[16, 17] RFA is one of the most recent local ablative therapies f

[16, 17] RFA is one of the most recent local ablative therapies for small HCC[13, 14, 18], which can be performed by percutaneous or surgical approach.[19-21] For small HCC nodules (less than 3 cm), there is still some controversy regarding to the long-term effectiveness between the two treatment modalities, such INK 128 in vitro as overall survive time, disease-free time, and the tumor recurrence rate.[13, 22] The aim of

this randomized study was to determine which treatment modality, hepatectomy, or percutaneous RFA is more beneficial for patients with small HCC in terms of long-term outcomes. One hundred twenty patients with HCC ≤ 3 cm between January 1, 2000 and December 30, 2012 were randomized into either percutaneous RFA therapy or hepatectomy group, as initial treatment Bortezomib mw in Sir Run Run Shaw Hospital. Sixty patients who received hepatectomy were treated at Department of General Surgery, and 60 patients who received

RFA were treated in Department of Medical Oncology. The treatment and data collection were approved by Ethical Committee of our institution. HCC diagnosis was based on the criteria used by the European Association for the Study of the Liver, confirmed by a core biopsy before therapy. This study included 88 men and 32 women with a median age of 53.4 ± 10.9 years (range: 18–71). All patients were Chinese. Inclusion criteria as follows: (i) ≥ 18 years; (ii) any solitary HCC ≤ 3 cm in diameter and no more than three tumor nodules; (iii) no extrahepatic metastasis at diagnosis; (iv)

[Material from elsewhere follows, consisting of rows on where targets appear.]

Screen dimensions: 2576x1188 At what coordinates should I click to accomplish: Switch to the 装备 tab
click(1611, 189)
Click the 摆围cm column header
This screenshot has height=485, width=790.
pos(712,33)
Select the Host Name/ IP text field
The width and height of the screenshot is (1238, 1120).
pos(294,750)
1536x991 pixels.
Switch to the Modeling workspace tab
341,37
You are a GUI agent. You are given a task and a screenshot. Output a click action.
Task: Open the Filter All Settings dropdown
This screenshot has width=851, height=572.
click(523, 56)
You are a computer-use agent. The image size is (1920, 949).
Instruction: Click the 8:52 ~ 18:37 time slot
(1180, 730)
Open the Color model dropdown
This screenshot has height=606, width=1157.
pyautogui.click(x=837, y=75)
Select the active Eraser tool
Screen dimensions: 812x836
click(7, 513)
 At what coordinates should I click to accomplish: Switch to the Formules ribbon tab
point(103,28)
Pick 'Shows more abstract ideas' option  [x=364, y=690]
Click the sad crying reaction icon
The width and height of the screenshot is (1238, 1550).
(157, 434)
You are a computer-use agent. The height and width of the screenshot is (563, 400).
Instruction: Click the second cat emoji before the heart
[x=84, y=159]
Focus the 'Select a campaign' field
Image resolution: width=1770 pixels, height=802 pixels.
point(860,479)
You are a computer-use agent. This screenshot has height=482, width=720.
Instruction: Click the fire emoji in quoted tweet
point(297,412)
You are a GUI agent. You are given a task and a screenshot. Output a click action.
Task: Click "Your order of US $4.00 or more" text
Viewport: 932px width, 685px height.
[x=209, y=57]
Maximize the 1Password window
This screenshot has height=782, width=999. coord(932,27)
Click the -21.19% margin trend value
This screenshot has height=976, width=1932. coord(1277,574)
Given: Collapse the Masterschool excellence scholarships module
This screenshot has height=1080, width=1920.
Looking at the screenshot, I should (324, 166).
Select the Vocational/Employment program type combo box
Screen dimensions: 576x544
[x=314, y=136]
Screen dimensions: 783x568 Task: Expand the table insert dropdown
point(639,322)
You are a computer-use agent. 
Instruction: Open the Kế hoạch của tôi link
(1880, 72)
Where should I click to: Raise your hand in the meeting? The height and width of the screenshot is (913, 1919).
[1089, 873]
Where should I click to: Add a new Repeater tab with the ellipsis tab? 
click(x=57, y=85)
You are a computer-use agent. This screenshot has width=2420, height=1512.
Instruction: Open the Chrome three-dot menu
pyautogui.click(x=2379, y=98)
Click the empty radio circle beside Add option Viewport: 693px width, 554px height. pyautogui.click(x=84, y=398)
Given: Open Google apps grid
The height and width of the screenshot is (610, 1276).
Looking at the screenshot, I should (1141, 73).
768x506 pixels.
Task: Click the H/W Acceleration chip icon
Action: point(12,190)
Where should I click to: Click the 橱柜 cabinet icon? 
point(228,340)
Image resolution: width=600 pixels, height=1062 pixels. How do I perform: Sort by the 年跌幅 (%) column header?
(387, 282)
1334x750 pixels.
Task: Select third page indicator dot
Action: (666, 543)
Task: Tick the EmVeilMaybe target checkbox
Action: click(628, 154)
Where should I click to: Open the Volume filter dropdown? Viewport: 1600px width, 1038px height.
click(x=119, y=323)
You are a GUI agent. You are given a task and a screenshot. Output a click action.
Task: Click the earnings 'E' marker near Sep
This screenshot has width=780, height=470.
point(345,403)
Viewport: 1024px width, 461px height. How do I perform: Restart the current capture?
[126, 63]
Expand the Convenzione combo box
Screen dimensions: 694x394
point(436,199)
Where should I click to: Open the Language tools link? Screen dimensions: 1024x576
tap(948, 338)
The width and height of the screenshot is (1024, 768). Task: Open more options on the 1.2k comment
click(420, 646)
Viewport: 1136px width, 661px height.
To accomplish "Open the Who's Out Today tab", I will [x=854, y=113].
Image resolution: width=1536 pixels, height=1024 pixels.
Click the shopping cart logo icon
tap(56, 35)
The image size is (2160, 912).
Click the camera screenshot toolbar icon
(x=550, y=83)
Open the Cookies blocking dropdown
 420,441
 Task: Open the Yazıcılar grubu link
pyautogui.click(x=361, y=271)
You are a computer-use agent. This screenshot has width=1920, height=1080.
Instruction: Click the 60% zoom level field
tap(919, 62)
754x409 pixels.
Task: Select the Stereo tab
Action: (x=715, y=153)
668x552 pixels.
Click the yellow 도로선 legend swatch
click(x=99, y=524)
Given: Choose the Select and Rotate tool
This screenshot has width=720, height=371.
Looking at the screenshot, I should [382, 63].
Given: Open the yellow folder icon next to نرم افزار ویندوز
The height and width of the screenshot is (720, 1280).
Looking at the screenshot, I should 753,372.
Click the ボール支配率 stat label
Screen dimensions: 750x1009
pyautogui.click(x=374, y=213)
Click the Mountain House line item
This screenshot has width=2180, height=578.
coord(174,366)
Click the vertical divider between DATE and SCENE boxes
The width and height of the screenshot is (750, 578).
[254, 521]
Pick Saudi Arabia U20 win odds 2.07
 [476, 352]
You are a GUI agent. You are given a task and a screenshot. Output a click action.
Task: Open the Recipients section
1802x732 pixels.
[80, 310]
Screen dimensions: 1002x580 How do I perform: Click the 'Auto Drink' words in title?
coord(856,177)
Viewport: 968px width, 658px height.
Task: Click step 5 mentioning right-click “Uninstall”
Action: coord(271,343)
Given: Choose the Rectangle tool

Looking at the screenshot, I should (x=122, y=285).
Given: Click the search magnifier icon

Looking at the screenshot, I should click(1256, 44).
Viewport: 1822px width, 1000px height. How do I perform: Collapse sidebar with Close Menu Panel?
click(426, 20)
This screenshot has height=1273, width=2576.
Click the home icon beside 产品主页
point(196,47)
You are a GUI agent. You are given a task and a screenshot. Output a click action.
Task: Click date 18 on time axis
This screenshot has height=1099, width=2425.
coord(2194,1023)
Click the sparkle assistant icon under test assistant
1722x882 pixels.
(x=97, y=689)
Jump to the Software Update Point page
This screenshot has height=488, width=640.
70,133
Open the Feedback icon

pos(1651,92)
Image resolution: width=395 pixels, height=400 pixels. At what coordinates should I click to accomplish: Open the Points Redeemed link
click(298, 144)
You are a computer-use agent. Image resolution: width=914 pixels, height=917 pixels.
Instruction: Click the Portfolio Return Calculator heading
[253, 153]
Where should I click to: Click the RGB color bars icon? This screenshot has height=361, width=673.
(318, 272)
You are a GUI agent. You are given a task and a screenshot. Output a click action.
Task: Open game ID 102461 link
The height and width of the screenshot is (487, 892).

no radiologic evidence of major portal/hepatic vein branches invasion; (v) liver function equal or better than Pugh–Child Class B, with no history of encephalopathy, ascites refractory to diuretics or variceal bleeding (Patients with Pugh–Child Class C could be enrolled after the liver function was improved to B with the treatment options, including Phosphoprotein phosphatase albumin infusion, diuretics, and non-steroidal anti-inflammatory drugs); and (vi) platelet count > 50 × 109/L without clinical significant portal hypertension and esophageal varices. We compared the randomized analysis based on the clinical characteristics, including age, sex, Child–Pugh classification, hepatic cirrhosis, tumor anatomical location, and HBV infection. Sixty patients underwent hepatectomy for HCC. Hepatectomy procedures were performed based on the position of HCC under general anesthesia, including nonanatomic hepatectomy in 38 patients, right hepatectomy in 13 patients, and left hepatectomy in 9 patients. A nonanatomic resection aiming at a resection margin of at least 2 cm was performed.